Within the framework of the JGI Mycorrhizal Genomics Initiative, we are sequencing a phylogenetically and ecologically diverse suite of mycorrhizal fungi (Basidiomycota and Ascomycota), which include the major clades of symbiotic species associating with trees and woody shrubs. Analyses of these genomes will provide insight into the diversity of mechanisms for the mycorrhizal symbiosis, including ericoid-, orchid- and ectomycorrhizal associations.
Meliniomyces bicolor
Meliniomyces bicolor Hambleton & Sigler belongs to the phylum Ascomycota, class Leotiomycetes and order Helotiales. M. bicolor is part of the Rhizoscyphus ericae aggregate (Vrålstad et al. 2000), a species complex comprising of at least 4 other root-associated fungal taxa, including Meliniomyces variabilis, Rhizoscyphus ericae and Cadophora finlandica (Hambleton & Sigler, 2005).
Meliniomyces bicolor ,and the closely related Cadophora finlandica (Wang & Wilcox), colonise the roots of many Northern temperate forest trees, such as pine, spruce and birch. Both form on pine roots the well-defined and characteristic ectomycorrhizal morphotype Piceirhiza bicolorata (Agerer, R.; 1987). However, In Northern temperate and boreal forests, M. bicolor can also form ericoid mycorrhiza with understory shrubs in the Ericaceae family such as Vaccinium spp. In fact, M. bicolor was shown to behave like a typical ericoid mycorrhizal fungus in vitro, inducing significantly higher growth rate in its ericaceous host compared to non-infected seedlings, and engaging in measurable reciprocal transfer of carbon and nitrogen (Grelet et al., 2009).

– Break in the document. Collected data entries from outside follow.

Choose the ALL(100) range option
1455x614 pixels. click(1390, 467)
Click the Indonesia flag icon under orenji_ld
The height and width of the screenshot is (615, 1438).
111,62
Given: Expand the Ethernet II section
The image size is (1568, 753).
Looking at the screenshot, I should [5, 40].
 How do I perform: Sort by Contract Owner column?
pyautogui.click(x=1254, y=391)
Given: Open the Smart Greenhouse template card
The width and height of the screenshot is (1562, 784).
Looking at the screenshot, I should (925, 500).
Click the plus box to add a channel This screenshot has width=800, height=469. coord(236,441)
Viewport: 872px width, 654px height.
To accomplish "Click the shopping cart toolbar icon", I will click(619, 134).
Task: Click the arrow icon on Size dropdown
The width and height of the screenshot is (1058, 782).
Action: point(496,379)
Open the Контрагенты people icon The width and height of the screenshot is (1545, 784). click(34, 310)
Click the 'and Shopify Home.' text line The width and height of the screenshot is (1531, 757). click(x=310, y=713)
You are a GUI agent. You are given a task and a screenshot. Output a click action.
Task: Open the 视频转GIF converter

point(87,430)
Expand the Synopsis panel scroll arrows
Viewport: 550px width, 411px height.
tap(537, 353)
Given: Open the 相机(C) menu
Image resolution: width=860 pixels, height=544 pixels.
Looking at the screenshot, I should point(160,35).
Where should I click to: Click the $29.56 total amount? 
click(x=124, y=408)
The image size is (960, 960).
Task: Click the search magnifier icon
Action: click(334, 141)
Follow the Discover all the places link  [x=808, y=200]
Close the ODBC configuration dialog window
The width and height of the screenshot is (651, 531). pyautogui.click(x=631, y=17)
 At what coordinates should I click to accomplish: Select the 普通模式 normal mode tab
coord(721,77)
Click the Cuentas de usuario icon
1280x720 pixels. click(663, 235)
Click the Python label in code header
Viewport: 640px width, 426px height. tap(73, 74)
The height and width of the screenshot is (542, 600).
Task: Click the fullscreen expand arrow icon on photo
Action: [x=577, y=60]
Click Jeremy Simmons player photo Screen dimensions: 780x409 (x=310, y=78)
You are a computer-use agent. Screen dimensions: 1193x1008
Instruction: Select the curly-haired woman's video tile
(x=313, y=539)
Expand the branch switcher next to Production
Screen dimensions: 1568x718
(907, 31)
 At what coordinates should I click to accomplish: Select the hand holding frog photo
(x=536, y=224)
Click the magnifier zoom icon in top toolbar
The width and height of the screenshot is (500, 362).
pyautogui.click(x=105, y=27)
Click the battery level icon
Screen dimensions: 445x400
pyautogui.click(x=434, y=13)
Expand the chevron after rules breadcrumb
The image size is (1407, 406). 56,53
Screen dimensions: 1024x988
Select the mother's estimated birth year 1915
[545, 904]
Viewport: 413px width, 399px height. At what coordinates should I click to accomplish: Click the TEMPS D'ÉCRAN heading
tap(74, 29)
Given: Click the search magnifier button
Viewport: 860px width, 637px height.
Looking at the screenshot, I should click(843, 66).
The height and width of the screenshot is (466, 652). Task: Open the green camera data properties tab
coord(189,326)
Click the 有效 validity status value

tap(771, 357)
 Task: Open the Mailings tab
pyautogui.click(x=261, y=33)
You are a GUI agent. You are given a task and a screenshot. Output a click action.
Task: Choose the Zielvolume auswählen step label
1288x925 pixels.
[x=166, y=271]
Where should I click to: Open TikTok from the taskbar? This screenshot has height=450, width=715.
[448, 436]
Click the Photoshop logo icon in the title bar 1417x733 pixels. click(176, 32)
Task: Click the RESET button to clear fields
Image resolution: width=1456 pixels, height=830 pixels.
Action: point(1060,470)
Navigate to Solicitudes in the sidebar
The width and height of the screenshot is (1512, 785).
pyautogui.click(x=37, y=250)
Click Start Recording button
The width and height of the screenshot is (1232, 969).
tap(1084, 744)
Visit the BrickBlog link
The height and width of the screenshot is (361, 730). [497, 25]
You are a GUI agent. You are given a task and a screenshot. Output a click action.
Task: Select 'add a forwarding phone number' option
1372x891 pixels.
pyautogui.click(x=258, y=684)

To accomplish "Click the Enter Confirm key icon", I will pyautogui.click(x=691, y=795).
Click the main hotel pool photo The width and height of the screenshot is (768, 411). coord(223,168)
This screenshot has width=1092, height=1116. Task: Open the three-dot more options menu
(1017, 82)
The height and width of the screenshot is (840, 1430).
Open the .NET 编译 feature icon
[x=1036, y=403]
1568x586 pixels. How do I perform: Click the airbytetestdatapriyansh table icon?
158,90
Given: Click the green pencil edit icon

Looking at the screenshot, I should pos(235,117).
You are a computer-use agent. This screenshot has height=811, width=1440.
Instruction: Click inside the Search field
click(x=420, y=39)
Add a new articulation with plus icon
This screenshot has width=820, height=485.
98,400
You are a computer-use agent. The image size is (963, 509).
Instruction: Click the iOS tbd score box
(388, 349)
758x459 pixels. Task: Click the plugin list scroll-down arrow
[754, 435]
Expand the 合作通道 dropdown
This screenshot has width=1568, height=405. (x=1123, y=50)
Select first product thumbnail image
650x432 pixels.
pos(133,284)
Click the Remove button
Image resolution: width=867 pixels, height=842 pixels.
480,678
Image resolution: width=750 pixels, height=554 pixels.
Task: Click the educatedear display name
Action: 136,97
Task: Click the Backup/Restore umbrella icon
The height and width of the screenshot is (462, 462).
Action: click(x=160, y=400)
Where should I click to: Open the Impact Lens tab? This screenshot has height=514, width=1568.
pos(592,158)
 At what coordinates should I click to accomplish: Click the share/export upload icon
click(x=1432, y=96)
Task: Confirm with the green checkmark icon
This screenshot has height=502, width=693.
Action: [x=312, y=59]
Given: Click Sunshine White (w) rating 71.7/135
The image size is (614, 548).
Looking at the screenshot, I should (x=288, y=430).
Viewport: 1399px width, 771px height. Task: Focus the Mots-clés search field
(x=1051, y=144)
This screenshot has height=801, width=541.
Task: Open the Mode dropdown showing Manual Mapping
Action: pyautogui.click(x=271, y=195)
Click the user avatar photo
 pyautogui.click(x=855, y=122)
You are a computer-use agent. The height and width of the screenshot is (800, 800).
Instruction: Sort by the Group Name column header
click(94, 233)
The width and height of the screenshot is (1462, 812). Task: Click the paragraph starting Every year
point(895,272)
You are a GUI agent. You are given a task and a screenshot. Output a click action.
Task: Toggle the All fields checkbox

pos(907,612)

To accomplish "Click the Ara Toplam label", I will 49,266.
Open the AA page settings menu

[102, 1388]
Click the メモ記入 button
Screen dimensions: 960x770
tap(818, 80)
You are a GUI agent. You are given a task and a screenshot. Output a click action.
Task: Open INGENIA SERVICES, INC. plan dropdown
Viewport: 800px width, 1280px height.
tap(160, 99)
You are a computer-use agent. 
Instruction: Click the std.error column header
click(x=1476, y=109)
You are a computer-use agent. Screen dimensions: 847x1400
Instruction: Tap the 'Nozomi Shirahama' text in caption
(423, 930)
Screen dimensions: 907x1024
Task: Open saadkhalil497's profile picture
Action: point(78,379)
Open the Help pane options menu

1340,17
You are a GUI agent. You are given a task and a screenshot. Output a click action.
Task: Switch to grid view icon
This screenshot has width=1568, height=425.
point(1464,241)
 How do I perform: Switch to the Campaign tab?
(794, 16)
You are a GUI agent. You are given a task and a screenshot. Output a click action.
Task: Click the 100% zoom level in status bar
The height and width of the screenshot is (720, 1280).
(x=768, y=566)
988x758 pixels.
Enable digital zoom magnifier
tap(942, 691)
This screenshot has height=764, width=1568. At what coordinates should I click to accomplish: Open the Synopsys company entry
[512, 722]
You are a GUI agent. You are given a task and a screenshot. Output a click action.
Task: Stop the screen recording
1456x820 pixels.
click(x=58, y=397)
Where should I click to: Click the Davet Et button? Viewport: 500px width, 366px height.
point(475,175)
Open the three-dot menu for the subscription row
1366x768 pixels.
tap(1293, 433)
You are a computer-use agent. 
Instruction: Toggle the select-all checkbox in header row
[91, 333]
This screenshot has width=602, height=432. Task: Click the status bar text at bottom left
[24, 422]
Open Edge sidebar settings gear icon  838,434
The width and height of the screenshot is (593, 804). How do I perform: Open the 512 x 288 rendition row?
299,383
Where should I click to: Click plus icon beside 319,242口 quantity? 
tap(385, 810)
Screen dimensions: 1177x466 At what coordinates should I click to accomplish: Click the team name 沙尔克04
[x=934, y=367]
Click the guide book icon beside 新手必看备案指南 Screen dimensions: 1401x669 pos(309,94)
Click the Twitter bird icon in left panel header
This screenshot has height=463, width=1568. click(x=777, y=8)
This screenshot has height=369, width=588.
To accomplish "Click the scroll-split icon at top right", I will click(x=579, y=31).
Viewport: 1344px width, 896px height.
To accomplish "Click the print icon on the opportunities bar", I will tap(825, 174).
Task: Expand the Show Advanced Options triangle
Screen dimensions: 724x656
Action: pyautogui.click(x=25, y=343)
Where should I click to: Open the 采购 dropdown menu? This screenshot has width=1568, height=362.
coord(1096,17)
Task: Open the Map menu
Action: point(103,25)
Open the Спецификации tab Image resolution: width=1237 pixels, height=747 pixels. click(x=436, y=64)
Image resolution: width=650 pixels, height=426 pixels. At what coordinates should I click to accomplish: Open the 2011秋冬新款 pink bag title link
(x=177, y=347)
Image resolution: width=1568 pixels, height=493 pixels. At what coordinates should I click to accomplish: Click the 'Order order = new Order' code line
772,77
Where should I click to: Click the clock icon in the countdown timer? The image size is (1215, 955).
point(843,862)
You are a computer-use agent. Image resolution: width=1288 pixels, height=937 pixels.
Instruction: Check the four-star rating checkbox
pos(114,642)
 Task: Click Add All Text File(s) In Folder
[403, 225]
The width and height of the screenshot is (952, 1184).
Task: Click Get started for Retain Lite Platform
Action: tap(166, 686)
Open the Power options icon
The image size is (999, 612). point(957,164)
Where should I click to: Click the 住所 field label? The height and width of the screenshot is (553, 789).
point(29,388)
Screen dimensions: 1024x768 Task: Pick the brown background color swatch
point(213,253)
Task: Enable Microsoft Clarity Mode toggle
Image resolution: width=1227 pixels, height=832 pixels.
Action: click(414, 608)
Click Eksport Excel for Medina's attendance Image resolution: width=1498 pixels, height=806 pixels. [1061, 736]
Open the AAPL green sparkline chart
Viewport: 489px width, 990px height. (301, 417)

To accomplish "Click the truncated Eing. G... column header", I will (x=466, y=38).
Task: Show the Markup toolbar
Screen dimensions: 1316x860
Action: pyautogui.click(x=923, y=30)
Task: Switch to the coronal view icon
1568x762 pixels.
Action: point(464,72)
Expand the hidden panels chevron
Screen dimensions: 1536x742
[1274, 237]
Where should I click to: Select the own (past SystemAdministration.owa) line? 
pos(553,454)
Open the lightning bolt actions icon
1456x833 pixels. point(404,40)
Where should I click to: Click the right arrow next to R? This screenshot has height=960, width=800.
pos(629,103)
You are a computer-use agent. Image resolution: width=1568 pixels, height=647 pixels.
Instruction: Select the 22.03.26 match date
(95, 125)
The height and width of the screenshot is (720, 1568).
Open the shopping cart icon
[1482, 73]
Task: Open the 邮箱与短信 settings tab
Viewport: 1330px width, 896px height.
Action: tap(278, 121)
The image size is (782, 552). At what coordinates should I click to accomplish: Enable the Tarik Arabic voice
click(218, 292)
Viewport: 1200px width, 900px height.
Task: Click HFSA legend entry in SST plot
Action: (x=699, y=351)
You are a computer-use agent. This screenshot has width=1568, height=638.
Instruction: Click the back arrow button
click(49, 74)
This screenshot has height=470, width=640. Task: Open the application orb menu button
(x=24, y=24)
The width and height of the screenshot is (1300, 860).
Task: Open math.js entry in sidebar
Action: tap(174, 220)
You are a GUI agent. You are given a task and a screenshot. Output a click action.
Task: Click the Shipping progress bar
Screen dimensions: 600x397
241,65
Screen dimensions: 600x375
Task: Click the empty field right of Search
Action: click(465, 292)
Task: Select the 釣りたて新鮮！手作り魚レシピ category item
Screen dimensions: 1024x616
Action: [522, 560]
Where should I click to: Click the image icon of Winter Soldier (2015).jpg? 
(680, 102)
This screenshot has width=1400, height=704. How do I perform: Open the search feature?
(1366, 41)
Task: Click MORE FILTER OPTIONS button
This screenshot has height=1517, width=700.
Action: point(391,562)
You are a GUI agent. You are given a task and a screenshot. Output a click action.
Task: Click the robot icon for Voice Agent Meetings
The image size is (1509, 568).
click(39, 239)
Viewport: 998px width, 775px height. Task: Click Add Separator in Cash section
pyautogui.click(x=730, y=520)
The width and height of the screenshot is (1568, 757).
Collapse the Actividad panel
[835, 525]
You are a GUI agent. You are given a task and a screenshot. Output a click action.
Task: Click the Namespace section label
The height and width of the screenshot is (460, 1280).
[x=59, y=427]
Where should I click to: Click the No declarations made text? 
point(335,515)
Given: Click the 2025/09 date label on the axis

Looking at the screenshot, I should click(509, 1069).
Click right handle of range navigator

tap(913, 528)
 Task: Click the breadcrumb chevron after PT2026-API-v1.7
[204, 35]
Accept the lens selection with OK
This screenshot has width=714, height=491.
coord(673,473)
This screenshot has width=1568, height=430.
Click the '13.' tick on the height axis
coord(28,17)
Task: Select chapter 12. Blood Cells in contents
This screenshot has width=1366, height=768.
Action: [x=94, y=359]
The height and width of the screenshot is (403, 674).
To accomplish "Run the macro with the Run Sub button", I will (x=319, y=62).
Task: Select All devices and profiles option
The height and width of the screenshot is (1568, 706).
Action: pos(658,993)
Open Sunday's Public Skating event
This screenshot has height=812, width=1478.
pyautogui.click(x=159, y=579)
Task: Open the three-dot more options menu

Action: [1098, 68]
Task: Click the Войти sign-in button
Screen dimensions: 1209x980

Meliniomyces bicolor strain E was isolated in the fall of 2005, from a typical Piceirhiza bicolorata ectomycorrhizal root tip collected in the native Caledonian pine forest of Glen Tanar (North East Scotland, 57.01 N, 2.52 W). It is slow growing and produces highly melanised filamentous hyphae (fig. A). This strain can readily colonise and form typical P. bicolorata ectomycorrhiza with Betual pendula and Pinus sylvestris seedlings in laboratory conditions (fig. B) as well as typical ericoid mycorrhiza with axenically grown seedlings of Vaccinium myrtillus and V. Vitis-idaea (fig. C).
The genetic mechanisms underlying the dual mycorrhizal ability of Meliniomyces bicolor are unknown. Its ability to form such contrasted infection structures, involving both extracellular and intracellular defined growth patterns, is puzzling. Deciphering its genome will allow us to make considerable advances in our understanding of the genetic and functional basis of mutualistic plant-fungi interactions, and will contribute substantially to the on-going genomes comparison of a diverse suite of mycorrhizal fungi and fungal wood decayers.
Genome Reference(s)
Martino E, Morin E, Grelet GA, Kuo A, Kohler A, Daghino S, Barry KW, Cichocki N, Clum A, Dockter RB, Hainaut M, Kuo RC, LaButti K, Lindahl BD, Lindquist EA, Lipzen A, Khouja HR, Magnuson J, Murat C, Ohm RA, Singer SW, Spatafora JW, Wang M, Veneault-Fourrey C, Henrissat B, Grigoriev IV, Martin FM, Perotto S
Comparative genomics and transcriptomics depict ericoid mycorrhizal fungi as versatile saprotrophs and plant mutualists.
New Phytol. 2018 Feb;217(3):1213-1229. doi: 10.1111/nph.14974
- Grelet GA. et al. 2009. Reciprocal carbon and nitrogen transfer between an ericaceous dwarf shrub and fungi isolated from Piceirhiza bicolorata ectomycorrhizas. New Phytologist 182(2): 359-366.
- Agerer (1987). Color Atlas of Ectomycorrhizae. Einhorn Verlag, Schwabisch Gmund Pi.
- Hambleton S. & Sigler L. 2005. Meliniomyces, a new anamorph genus for root-associated fungi with phylogenetic affinities to Rhizoscyphus ericae ( Hymenoscyphus ericae), Leotiomycetes. Studies in Mycology 53: 1-27.
- Vralstad T et al. (2000). Piceirhiza bicolorata - the ectomycorrhizal expression of the Hymenoscyphus ericae aggregate? New Phytologist 145: 549-563.